Карточный домик Путина (Кагарлицкий) - страница 128

Приходится признать, что волна протестов, поднявшаяся в январе 2021 года по всей России на фоне сообщений об аресте Алексея Навального, захлебнулась. Долю ответственности за это несет Леонид Волков, установивший контроль над политической линией Фонда Борьбы с коррупцией после того, как сам Навальный оказался за решеткой. Есть все основания осуждать позицию центрального руководства КПРФ, сорвавшего им же самим назначенные протесты 23 февраля (ссылки на «отсутствие разрешений» и «холодную погоду» неубедительны, поскольку сами же организаторы акций сперва обещали выйти при любых обстоятельствах). Но разумеется, невозможно объяснять развитие политического процесса только поведением некоторых его участников. Можно, конечно, ссылаться и на размах полицейских репрессий, беспрецедентных даже по отечественным масштабам. И всё же этих объяснений недостаточно.

Парадокс в том, что протесты и возникли и захлебнулись в условиях, когда градус общественного недовольства в стране буквально зашкаливает. Даже официальная социология фиксирует «снижение рейтинга» власти и рост числа людей, готовых участвовать в протестах. Однако реальное участие никогда даже близко не приближается к показателям, фигурирующимся в опросах. Анализ публикаций в социальных сетях тоже дает основания говорить о растущем раздражении. Которое, однако, пока так в сетях и остается.

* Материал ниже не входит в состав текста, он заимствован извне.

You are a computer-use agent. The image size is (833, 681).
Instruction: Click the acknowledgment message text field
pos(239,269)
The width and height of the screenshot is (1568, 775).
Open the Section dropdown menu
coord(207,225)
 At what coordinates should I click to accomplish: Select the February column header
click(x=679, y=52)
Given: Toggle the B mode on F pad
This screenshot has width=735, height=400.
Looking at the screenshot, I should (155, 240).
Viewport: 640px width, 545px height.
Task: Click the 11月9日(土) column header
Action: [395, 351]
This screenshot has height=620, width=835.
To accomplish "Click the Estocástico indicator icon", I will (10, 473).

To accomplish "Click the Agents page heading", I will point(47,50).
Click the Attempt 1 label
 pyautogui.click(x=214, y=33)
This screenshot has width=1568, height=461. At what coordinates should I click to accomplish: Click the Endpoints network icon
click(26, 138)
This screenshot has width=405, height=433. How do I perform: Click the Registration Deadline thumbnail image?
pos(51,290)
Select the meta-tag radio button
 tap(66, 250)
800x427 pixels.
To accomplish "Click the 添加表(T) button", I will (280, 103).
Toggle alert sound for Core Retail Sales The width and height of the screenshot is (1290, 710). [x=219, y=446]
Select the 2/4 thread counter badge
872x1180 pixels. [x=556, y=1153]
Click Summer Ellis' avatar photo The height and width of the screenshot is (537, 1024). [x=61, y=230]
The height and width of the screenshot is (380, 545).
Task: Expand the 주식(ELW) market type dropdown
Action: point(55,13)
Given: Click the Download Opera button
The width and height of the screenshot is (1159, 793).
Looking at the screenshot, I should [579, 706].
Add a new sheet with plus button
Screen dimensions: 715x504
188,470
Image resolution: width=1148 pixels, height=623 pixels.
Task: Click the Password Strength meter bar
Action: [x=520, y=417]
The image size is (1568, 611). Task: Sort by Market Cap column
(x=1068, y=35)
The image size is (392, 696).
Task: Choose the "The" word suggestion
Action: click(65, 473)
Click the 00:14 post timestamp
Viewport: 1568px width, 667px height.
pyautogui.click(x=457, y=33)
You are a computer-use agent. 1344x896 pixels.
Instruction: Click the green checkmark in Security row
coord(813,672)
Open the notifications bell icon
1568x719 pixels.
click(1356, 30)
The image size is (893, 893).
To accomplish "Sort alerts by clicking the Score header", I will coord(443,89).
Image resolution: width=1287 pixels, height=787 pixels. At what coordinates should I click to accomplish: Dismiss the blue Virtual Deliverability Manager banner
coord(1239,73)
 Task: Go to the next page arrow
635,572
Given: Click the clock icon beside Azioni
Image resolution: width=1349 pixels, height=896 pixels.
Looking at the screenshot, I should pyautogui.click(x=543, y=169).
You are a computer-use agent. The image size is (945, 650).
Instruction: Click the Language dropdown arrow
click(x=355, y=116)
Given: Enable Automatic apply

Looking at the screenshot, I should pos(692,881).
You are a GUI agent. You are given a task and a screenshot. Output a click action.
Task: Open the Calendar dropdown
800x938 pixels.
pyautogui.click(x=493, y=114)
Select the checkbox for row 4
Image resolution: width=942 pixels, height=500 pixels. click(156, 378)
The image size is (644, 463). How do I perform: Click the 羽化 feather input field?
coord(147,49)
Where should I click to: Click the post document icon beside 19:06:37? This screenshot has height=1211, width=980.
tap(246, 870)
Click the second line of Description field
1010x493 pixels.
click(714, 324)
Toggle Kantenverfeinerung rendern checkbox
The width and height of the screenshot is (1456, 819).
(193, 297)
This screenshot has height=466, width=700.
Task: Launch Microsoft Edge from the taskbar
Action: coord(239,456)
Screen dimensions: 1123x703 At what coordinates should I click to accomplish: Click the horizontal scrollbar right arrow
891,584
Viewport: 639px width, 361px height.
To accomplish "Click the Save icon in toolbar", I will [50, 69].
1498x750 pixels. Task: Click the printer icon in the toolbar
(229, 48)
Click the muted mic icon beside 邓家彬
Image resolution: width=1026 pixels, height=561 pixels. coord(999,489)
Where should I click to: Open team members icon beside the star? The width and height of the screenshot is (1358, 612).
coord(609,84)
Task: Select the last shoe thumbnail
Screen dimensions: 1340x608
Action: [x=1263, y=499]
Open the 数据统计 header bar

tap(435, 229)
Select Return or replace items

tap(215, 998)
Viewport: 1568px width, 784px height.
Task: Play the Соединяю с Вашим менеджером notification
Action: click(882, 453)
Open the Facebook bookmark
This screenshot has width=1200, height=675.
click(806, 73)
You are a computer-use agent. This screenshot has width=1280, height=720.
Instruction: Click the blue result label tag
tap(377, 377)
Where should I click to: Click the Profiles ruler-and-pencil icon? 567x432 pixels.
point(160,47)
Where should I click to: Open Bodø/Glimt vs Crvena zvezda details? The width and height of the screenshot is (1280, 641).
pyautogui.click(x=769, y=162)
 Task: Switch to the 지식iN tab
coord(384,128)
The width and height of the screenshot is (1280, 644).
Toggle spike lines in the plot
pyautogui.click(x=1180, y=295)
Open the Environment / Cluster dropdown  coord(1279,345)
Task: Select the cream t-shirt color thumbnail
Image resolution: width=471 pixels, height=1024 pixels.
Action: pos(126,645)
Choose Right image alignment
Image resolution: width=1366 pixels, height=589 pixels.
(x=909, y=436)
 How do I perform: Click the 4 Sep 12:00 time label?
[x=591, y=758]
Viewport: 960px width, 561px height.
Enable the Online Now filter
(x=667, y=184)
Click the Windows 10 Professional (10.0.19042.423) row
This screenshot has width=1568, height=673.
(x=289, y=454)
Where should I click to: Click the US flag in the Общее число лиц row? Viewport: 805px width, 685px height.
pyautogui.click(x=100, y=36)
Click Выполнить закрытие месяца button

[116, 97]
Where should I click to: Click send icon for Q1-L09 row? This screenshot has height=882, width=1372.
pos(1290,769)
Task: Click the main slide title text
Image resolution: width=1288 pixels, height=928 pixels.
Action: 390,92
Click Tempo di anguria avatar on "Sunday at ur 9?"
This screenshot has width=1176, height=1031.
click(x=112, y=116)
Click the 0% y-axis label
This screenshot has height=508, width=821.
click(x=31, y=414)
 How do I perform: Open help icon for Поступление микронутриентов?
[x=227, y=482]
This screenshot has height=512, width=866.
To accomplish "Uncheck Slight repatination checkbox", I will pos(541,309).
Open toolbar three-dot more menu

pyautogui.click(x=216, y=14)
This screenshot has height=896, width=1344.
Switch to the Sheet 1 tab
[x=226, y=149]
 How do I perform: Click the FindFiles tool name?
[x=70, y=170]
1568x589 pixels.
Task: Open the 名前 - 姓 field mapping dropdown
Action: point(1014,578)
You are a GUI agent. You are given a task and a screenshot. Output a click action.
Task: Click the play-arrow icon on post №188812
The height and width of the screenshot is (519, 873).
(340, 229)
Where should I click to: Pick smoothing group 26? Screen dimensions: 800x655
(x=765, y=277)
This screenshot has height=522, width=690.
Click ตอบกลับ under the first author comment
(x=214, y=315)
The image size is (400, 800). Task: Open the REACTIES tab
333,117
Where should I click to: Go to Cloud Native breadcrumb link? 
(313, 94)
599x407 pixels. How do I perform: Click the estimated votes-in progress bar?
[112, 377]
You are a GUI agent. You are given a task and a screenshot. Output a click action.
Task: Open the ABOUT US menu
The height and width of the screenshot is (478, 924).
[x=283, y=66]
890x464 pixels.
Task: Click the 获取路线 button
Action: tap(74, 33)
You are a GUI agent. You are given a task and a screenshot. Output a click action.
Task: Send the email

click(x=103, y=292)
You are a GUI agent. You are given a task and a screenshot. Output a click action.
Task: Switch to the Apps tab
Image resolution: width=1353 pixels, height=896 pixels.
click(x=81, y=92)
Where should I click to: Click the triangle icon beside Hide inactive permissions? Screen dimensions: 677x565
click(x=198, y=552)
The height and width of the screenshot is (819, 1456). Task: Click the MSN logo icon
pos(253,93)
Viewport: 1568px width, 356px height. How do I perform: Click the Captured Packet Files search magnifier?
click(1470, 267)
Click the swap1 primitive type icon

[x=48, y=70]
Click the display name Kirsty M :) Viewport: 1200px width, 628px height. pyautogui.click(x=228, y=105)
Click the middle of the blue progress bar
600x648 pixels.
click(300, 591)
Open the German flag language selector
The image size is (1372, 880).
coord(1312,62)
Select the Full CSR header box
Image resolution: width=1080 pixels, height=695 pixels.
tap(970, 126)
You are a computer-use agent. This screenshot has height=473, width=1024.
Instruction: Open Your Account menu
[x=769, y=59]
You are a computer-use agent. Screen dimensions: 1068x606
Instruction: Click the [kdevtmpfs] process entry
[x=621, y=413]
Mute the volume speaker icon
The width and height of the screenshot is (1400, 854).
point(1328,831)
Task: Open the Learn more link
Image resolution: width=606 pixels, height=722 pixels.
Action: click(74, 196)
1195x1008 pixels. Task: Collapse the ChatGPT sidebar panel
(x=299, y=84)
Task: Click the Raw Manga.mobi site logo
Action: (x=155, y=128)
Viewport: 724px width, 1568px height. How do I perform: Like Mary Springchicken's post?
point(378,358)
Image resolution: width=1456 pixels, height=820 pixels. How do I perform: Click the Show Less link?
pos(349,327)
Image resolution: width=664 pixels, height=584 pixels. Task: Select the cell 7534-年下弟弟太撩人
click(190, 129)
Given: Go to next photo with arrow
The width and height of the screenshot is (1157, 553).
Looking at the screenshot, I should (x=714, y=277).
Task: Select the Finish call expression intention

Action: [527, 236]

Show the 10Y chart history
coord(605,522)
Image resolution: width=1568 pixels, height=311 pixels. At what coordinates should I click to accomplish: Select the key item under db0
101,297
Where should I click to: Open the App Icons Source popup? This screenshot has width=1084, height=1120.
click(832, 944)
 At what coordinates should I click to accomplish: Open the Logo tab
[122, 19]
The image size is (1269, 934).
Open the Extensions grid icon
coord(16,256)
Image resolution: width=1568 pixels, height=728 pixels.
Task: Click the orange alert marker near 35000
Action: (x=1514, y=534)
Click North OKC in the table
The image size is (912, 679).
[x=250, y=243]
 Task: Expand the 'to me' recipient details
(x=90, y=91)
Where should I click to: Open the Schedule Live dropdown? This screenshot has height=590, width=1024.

С одной стороны, мы видим ставшее уже непреодолимым и очевидным взаимное отчуждение власти и общества. Причем это (несмотря на вялые попытки пропагандистов доказывать обратное) совершенно очевидно для самой власти, которая при малейшей угрозе выхода людей на улицу принимает чрезвычайные меры непропорциональные количеству протестующих. Власть каждый раз боится, что именно этот день станет для неё последним. А с другой стороны, мы видим агрессивную пассивность большей части населения, не готового ни бороться, ни даже надеяться на какие-либо позитивные изменения. В то время, как на политические демонстрации вышло, несмотря на угрозы и репрессии, исключительно много людей по всей стране, локальные акции протеста, ранее происходившие с изрядной регулярностью по самым разным поводам, практически прекратились. Причина понятна: люди не надеются добиться от действующей власти хотя бы самых незначительных, простейших уступок, не верят в возможность хоть каких-то улучшений в рамках существующего порядка. Но пока неспособны его сломать.

Поражение протестов вызвано не столько предательством лидеров, сколько тем, что российское общество лишено навыков самоорганизации и оказалось не готово к стихийным действиям. Оно по-прежнему парализовано страхом перед насилием. И даже не из-за ожидания ответных репрессий, а скорее из-за недоверия к себе. В свою очередь власть, понимая, что стихийного ответа ждать не приходится, идет по пути эскалации насилия и репрессий. Правящие круги не имеют никаких рецептов преодоления развивающегося социального, экономического и политического кризиса, а потому никаких других мер у них не остается. Однако опыт репрессивного давления кажется кремлевскому начальству вполне успешным. Тем более, что есть наглядный пример белорусской революции, которая разворачивалась под лозунгами «ненасильственного протеста» и именно поэтому была жестоко подавлена. Идеология ненасилия, как показал опыт Белоруссии, для самих насильников является основанием для уверенности в безнаказанности. Россия пока ещё не подошла к уровню соседнего государства — ни по размаху протестов, ни по масштабу репрессий, но аналогии напрашиваются.